Objective: Reproduce every line of the listing below verbatim, with no changes of any kind.

>> begin Provided records

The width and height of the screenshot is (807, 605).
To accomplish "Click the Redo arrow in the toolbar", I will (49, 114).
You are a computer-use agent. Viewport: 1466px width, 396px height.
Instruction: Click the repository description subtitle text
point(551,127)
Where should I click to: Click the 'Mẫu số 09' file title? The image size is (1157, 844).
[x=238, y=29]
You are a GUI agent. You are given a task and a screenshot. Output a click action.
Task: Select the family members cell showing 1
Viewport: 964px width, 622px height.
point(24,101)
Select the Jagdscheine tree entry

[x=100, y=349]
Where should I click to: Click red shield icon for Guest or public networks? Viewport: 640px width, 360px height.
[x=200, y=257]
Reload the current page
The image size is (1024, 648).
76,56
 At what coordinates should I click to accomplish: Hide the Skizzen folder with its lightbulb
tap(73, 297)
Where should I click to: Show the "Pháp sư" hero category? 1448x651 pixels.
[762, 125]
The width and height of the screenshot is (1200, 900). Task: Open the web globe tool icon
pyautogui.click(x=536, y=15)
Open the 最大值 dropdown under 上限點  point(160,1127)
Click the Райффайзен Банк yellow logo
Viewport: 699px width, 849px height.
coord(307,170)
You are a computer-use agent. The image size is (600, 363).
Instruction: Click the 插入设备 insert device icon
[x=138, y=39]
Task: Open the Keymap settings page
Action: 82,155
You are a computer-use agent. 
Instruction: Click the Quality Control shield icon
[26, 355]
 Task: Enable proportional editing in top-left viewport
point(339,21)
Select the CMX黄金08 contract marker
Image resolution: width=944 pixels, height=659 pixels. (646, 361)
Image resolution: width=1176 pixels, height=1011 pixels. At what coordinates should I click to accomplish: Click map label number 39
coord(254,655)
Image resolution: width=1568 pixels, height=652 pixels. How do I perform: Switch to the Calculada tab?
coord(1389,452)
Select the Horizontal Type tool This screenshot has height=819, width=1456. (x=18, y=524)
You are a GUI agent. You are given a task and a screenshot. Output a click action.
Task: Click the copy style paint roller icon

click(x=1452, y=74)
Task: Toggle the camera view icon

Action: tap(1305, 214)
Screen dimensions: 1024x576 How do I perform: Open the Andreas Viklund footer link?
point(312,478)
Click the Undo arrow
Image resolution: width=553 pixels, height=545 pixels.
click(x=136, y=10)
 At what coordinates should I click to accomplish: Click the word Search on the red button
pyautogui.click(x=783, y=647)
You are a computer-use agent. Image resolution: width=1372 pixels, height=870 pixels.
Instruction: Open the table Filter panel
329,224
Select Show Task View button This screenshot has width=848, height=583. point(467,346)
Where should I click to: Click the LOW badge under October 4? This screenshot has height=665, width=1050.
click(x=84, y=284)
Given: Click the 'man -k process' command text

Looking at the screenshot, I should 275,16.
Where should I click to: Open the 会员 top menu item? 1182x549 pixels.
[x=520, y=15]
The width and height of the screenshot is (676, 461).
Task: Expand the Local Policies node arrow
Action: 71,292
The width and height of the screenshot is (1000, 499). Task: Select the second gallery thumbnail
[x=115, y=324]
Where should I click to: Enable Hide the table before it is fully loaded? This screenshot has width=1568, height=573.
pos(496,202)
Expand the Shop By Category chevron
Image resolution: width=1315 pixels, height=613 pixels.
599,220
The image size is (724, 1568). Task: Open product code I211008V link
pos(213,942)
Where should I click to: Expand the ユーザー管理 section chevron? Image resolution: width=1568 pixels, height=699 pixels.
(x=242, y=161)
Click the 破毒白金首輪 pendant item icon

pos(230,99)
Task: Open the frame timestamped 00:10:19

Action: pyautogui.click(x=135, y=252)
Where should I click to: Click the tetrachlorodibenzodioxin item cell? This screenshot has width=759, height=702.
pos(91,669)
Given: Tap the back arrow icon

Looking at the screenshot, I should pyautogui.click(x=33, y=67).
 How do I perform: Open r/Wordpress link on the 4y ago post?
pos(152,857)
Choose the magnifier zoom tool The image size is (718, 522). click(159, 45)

>> end Provided records

Task solution:
The width and height of the screenshot is (807, 605).
To accomplish "Click the Redo arrow in the toolbar", I will (49, 114).
You are a computer-use agent. Viewport: 1466px width, 396px height.
Instruction: Click the repository description subtitle text
point(551,127)
Where should I click to: Click the 'Mẫu số 09' file title? The image size is (1157, 844).
[x=238, y=29]
You are a GUI agent. You are given a task and a screenshot. Output a click action.
Task: Select the family members cell showing 1
Viewport: 964px width, 622px height.
point(24,101)
Select the Jagdscheine tree entry

[x=100, y=349]
Where should I click to: Click red shield icon for Guest or public networks? Viewport: 640px width, 360px height.
[x=200, y=257]
Reload the current page
The image size is (1024, 648).
76,56
 At what coordinates should I click to accomplish: Hide the Skizzen folder with its lightbulb
tap(73, 297)
Where should I click to: Show the "Pháp sư" hero category? 1448x651 pixels.
[762, 125]
The width and height of the screenshot is (1200, 900). Task: Open the web globe tool icon
pyautogui.click(x=536, y=15)
Open the 最大值 dropdown under 上限點  point(160,1127)
Click the Райффайзен Банк yellow logo
Viewport: 699px width, 849px height.
coord(307,170)
You are a computer-use agent. The image size is (600, 363).
Instruction: Click the 插入设备 insert device icon
[x=138, y=39]
Task: Open the Keymap settings page
Action: 82,155
You are a computer-use agent. 
Instruction: Click the Quality Control shield icon
[26, 355]
 Task: Enable proportional editing in top-left viewport
point(339,21)
Select the CMX黄金08 contract marker
Image resolution: width=944 pixels, height=659 pixels. (646, 361)
Image resolution: width=1176 pixels, height=1011 pixels. At what coordinates should I click to accomplish: Click map label number 39
coord(254,655)
Image resolution: width=1568 pixels, height=652 pixels. How do I perform: Switch to the Calculada tab?
coord(1389,452)
Select the Horizontal Type tool This screenshot has height=819, width=1456. (x=18, y=524)
You are a GUI agent. You are given a task and a screenshot. Output a click action.
Task: Click the copy style paint roller icon

click(x=1452, y=74)
Task: Toggle the camera view icon

Action: tap(1305, 214)
Screen dimensions: 1024x576 How do I perform: Open the Andreas Viklund footer link?
point(312,478)
Click the Undo arrow
Image resolution: width=553 pixels, height=545 pixels.
click(x=136, y=10)
 At what coordinates should I click to accomplish: Click the word Search on the red button
pyautogui.click(x=783, y=647)
You are a computer-use agent. Image resolution: width=1372 pixels, height=870 pixels.
Instruction: Open the table Filter panel
329,224
Select Show Task View button This screenshot has width=848, height=583. point(467,346)
Where should I click to: Click the LOW badge under October 4? This screenshot has height=665, width=1050.
click(x=84, y=284)
Given: Click the 'man -k process' command text

Looking at the screenshot, I should 275,16.
Where should I click to: Open the 会员 top menu item? 1182x549 pixels.
[x=520, y=15]
The width and height of the screenshot is (676, 461).
Task: Expand the Local Policies node arrow
Action: 71,292
The width and height of the screenshot is (1000, 499). Task: Select the second gallery thumbnail
[x=115, y=324]
Where should I click to: Enable Hide the table before it is fully loaded? This screenshot has width=1568, height=573.
pos(496,202)
Expand the Shop By Category chevron
Image resolution: width=1315 pixels, height=613 pixels.
599,220
The image size is (724, 1568). Task: Open product code I211008V link
pos(213,942)
Where should I click to: Expand the ユーザー管理 section chevron? Image resolution: width=1568 pixels, height=699 pixels.
(x=242, y=161)
Click the 破毒白金首輪 pendant item icon

pos(230,99)
Task: Open the frame timestamped 00:10:19

Action: pyautogui.click(x=135, y=252)
Where should I click to: Click the tetrachlorodibenzodioxin item cell? This screenshot has width=759, height=702.
pos(91,669)
Given: Tap the back arrow icon

Looking at the screenshot, I should pyautogui.click(x=33, y=67).
 How do I perform: Open r/Wordpress link on the 4y ago post?
pos(152,857)
Choose the magnifier zoom tool The image size is (718, 522). click(159, 45)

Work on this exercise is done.